## begin Page excerpt

No true deist adheres to the literal fulfilment of biblical prophecy and Newton was

nothing if not passionate about just this. Newton wrote his first monumental treatise on the

Apocalypse in the 1670s and continued to study prophecy until his death. He was fascinated by

the symbols of biblical prophecy and methodically developed a lexicon of prophetic emblems.

He also produced studies of the architectural structure of the Jerusalem Temple. Following

Cambridge’s Joseph Mede, Newton’s eschatology was premillenarian. Newton believed that the

Jews would be restored to Israel, the Temple rebuilt in Jerusalem and that Christ would return to

the earth in the future to set up a terrestrial Kingdom of God (which he put off to no sooner than

the twentieth century). As with his theology, Newton’s prophetic views were virulently

anti-Catholic. Newton departed from most of his contemporary Protestant prophetic exegetes,

however, in placing the doctrine of the Trinity at the centre of the great apostasy.

The fulfilment of prophecy also provided Newton with one of the best lines of evidence

for the existence of God. In his posthumously-published Observations (1733), he wrote that “the

event of things predicted many ages before, will . . . be a convincing argument that the world is

governed by providence.” At the same time, he looked askance at exegetes who overconfidently

set dates, believing that such enthusiasm inevitably brought discredit on Christianity when the

dates failed. When speaking about a particular prophecy in his Observations, he wrote: “The

manner I know not. Let time be the interpreter.”



The weak argument for science-religion interaction

Newton’s theology helped shape his natural philosophy in two ways. First, Newton’s subscribed

to the seventeenth-century Protestant culture of natural theology and, like the chemist Robert

Boyle, appears to have seen himself as a priest of nature. The study of nature, then, was a form

of worship and devotion. Religion and piety served as a stimulus to unravel the secrets of nature.

Like other natural philosophers of his age, Newton believed that natural philosophy had as its

end the understanding of God and his attributes. Thus, he held that one aim of experiment, which

he promoted assiduously as President of the Royal Society, was to discover God’s attributes.

## end Page excerpt
## begin Extracted entries

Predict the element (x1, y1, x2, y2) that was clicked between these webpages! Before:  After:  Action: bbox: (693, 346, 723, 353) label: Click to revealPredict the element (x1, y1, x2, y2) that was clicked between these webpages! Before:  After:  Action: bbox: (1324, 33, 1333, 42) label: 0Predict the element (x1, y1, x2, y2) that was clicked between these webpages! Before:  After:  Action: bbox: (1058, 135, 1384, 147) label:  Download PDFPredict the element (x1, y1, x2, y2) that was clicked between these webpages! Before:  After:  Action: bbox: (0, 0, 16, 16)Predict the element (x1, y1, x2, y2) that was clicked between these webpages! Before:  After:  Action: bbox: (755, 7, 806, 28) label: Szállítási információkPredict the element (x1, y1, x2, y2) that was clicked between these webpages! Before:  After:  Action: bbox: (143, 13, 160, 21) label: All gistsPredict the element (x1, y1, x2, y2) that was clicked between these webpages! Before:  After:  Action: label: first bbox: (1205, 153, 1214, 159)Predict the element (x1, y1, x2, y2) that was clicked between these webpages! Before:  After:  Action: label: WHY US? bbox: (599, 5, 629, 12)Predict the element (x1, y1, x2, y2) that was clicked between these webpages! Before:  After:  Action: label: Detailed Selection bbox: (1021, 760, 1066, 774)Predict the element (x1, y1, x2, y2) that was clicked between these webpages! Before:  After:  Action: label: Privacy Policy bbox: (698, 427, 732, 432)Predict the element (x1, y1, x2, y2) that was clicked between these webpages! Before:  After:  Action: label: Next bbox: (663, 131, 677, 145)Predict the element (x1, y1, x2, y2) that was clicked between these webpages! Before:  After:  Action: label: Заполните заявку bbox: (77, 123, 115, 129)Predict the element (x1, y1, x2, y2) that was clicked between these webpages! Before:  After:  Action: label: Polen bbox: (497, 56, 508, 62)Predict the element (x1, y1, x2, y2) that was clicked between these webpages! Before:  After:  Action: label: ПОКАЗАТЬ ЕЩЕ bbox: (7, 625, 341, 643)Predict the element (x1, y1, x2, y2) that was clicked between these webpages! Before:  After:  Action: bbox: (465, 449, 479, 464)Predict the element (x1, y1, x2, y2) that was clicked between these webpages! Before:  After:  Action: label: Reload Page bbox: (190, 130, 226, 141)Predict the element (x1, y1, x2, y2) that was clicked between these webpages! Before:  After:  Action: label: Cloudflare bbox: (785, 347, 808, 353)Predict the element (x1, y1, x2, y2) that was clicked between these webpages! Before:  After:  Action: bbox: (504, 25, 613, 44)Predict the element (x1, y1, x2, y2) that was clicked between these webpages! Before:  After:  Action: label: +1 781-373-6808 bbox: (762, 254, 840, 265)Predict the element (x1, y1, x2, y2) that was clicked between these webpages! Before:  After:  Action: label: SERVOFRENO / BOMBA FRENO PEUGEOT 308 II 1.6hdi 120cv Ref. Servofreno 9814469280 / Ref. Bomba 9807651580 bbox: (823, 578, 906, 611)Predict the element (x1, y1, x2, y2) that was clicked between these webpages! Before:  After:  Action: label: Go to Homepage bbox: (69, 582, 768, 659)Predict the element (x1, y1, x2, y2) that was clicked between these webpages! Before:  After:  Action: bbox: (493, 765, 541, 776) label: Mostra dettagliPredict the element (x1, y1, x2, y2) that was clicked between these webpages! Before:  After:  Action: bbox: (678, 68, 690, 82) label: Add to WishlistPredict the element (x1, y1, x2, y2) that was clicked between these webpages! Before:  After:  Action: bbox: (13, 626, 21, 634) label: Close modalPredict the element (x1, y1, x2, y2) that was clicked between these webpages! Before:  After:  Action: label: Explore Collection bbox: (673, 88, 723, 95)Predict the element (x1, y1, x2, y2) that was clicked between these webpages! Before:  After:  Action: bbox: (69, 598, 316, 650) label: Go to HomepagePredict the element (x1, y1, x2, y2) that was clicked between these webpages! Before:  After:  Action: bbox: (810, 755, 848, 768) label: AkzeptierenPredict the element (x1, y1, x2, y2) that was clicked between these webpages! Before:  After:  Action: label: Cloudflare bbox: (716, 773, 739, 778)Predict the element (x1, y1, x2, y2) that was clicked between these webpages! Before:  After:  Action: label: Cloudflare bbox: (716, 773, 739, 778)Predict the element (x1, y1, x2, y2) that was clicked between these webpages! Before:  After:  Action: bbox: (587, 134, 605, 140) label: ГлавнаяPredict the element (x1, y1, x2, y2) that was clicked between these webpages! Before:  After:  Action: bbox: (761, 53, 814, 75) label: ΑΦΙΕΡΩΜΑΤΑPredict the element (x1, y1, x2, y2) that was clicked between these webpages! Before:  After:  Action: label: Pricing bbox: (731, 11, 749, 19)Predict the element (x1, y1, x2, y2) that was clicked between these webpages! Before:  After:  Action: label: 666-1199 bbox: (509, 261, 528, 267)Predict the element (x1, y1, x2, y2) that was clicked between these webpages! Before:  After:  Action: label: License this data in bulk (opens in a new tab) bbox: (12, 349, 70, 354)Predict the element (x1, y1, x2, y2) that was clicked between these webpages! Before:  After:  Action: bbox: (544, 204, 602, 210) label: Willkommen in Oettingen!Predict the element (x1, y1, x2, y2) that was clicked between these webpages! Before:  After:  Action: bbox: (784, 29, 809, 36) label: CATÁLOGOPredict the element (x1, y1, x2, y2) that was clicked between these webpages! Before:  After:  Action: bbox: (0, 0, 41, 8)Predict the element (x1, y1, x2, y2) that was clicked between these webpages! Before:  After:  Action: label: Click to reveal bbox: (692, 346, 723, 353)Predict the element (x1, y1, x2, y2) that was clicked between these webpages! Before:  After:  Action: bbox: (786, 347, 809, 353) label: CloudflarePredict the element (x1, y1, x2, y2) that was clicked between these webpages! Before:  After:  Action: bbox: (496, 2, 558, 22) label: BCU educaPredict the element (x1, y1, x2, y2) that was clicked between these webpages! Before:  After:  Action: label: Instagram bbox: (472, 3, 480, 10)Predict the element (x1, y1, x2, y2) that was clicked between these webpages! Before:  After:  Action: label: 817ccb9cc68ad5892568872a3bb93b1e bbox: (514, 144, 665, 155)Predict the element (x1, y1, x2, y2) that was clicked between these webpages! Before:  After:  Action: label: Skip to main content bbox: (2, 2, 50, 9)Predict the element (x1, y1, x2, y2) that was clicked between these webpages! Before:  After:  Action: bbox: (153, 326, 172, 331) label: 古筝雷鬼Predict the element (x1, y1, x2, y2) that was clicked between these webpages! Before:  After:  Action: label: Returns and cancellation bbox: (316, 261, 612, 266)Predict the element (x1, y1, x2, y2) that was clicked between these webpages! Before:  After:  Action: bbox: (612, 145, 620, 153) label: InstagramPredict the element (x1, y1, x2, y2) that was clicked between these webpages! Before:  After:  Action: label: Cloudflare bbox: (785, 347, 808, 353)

## end Extracted entries

Given exercise A:
Answer these questions from the passage on Newton's religion:
(i) In what decade did Newton write his first treatise on the Apocalypse?
(ii) What doctrine did Newton place at the centre of the great apostasy?
(iii) What office did Newton hold while he promoted experiment?
Given exercise B: Reproduce the passage on Newton's religion word for word, starting with "Like other natural" and going on through "discover God’s attributes.".
Given exercise C: Write what comes next in the passage on Newton's religion, picking up after its final sentence.

Reply A:
(i) The 1670s.
(ii) The doctrine of the Trinity.
(iii) President of the Royal Society.

Reply B:
Like other natural philosophers of his age, Newton believed that natural philosophy had as its

end the understanding of God and his attributes. Thus, he held that one aim of experiment, which

he promoted assiduously as President of the Royal Society, was to discover God’s attributes.

Reply C:
Moreover, because Newton also was committed to the topos of the Two Books—that God has

revealed Himself in both the Book of Scripture and the Book of Nature—Newton employed

similar methods of analysis in his natural philosophy and his theology. Thus, it should not be

surprising to discover that Newton utilized the standard rhetorical structure of the Puritan sermon

as a template for his famous 1672 paper on colours, as David Ben-Chaim has recently argued.

Strong analogies between Newton’s prophetic hermeneutics and his natural philosophical

methodology can also be explained by his commitment to the Two Books. Newton used the

distinction between the absolute and relative in both his science (to distinguish absolute and

relative time and space) and his theology (to distinguish between the absolute and relative use of

the term “God”). In his theology Newton adhered to an epistemological dualism in which he

divided knowledge into open and closed levels. This esoteric-exoteric divide, which may owe

something to Newton’s involvement with alchemy, was also operative in his natural philosophy.

Even Newton’s animosity towards Jesuit critics of his optics can be illuminated by an

understanding of Newton’s theologically-inspired animus against Catholicism. These are all

examples of the weak argument for theological influence on, and analogies with, Newton’s

science.

Newton’s afore-mentioned letters to Bentley and his General Scholium confirm his

adherence to natural theology. Newton’s belief in the argument from design was given public

acknowledgement when he added his General Scholium to the conclusion of the second edition

of the Principia in 1713. In this new appendix Newton states confidently that “This most elegant

system of the sun, planets, and comets could not have arisen without the design and dominion of

an intelligent and powerful being.” The theological part of the General Scholium concludes with

the claim that discoursing of God “from phenomena is certainly a part of natural philosophy.”

This was not Newton’s only public articulation of the design argument; the later editions of his

Opticks also conclude with powerful expressions of natural theology. In one of his unpublished

papers he wrote “God is known from his works”, thus confirming a natural theological

empiricism that he shared with such contemporaries as Boyle. In a document dating from the late

1680s or early 1690s, Newton stated: “there is no way (wthout revelation) to come to ye

knowledge of a Deity but by the frame of nature.” There was also an apologetic edge to

Newton’s use of the design argument, and in one place he wrote that “Atheism is so se[n]seless

& odious to mankind that it never had many professors”, and then went on to speak about

symmetry and unity in nature, citing the fact that animals share homologies in their physiological

structures.

Newton’s adherence to the Two Books tradition is made plain in his early treatise on

Revelation, where he argues that the same “God of order” who embedded simplicity in creation

also ensured that the fundamental meaning of biblical prophecy would be simple. This analogy

between parsimony in Scripture and nature helps explain why Newton believed that similar

inductive methods could be utilized in the interpretation of both Books:

It is ye perfection of God’s works that they are all done wth ye greatest simplicity.

He is ye God of order & not confusion. And therefore as they that would

understand ye frame of ye world must indeavour to reduce their knowledg to all

possible simplicity, so it must be in seeking to understand these visions.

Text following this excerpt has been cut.